_PROBLEM_
Give only the number of lines in these records that include "model".

_MATERIAL PROVIDED_
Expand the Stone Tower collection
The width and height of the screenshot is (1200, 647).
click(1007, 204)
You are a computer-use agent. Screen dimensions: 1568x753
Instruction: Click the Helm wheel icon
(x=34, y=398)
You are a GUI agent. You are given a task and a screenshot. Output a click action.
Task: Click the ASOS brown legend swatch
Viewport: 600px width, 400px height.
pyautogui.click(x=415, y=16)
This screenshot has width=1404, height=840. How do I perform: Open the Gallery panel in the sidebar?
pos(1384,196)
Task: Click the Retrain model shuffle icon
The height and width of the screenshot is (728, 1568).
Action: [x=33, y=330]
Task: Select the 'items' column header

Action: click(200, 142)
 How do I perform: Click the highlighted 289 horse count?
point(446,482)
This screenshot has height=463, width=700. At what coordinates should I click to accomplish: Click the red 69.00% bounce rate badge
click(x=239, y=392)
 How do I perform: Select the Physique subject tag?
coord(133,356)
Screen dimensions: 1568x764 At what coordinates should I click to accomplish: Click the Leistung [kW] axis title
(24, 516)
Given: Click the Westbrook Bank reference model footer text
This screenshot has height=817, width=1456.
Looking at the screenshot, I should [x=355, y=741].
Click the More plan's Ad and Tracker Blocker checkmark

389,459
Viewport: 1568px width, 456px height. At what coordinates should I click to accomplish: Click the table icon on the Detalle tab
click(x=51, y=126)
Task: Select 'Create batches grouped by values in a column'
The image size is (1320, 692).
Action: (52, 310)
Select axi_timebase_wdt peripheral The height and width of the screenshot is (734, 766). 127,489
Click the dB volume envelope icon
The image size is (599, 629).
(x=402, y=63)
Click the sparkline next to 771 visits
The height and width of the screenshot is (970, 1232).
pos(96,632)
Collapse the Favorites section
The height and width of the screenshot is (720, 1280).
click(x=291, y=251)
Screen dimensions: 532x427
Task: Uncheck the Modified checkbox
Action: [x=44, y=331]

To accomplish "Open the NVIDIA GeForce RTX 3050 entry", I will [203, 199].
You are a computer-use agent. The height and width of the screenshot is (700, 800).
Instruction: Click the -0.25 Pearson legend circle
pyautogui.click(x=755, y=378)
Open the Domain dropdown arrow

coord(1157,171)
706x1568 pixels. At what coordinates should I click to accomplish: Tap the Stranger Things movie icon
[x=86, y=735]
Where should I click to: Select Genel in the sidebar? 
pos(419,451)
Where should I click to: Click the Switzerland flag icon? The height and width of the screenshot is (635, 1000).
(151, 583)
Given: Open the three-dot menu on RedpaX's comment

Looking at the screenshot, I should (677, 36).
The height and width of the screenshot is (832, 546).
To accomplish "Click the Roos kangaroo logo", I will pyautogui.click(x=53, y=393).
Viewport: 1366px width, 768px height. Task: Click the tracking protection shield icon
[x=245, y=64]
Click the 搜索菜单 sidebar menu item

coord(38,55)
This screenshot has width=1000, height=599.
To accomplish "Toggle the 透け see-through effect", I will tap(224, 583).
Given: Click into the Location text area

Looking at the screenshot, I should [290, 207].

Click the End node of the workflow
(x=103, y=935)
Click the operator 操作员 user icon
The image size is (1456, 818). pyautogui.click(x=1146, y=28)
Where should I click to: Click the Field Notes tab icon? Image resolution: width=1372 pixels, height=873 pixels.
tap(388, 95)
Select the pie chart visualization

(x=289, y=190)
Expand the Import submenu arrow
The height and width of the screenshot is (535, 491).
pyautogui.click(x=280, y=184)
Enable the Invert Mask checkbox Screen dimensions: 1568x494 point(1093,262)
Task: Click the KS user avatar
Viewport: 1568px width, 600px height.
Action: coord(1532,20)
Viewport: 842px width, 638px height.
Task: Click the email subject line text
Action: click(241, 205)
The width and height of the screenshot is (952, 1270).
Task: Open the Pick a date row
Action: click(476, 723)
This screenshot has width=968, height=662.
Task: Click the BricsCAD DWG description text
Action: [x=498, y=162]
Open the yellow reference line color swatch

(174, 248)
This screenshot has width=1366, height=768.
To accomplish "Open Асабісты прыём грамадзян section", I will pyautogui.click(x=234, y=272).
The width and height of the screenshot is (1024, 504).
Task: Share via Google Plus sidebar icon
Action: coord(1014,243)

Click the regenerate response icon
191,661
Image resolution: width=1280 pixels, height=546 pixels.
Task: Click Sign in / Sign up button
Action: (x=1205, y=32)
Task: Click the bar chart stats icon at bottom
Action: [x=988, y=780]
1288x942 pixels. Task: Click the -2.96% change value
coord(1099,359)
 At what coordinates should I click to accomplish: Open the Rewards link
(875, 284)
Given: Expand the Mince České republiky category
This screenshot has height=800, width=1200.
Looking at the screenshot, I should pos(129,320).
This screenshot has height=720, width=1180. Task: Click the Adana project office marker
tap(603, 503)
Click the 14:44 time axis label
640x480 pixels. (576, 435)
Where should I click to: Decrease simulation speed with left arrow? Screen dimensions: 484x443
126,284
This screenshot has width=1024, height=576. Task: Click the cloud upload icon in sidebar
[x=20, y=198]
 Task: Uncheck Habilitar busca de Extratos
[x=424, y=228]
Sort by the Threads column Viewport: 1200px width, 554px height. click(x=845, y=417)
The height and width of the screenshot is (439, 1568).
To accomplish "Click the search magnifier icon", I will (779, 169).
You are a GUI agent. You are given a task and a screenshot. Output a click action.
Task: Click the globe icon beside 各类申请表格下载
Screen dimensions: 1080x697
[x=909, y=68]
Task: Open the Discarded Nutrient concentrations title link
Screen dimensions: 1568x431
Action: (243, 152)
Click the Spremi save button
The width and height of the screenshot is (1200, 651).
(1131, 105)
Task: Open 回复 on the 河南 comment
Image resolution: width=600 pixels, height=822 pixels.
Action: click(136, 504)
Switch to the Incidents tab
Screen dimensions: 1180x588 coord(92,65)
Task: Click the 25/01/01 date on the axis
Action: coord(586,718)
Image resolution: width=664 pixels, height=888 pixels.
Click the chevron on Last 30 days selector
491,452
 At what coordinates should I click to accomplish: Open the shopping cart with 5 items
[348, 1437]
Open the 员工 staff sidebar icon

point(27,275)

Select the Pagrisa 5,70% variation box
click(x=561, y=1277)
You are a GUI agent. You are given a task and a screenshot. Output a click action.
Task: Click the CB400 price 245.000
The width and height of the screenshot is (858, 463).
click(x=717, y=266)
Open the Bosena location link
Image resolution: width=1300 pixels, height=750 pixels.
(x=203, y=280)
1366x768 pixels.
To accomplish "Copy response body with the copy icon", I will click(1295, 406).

_OUTPUT_
2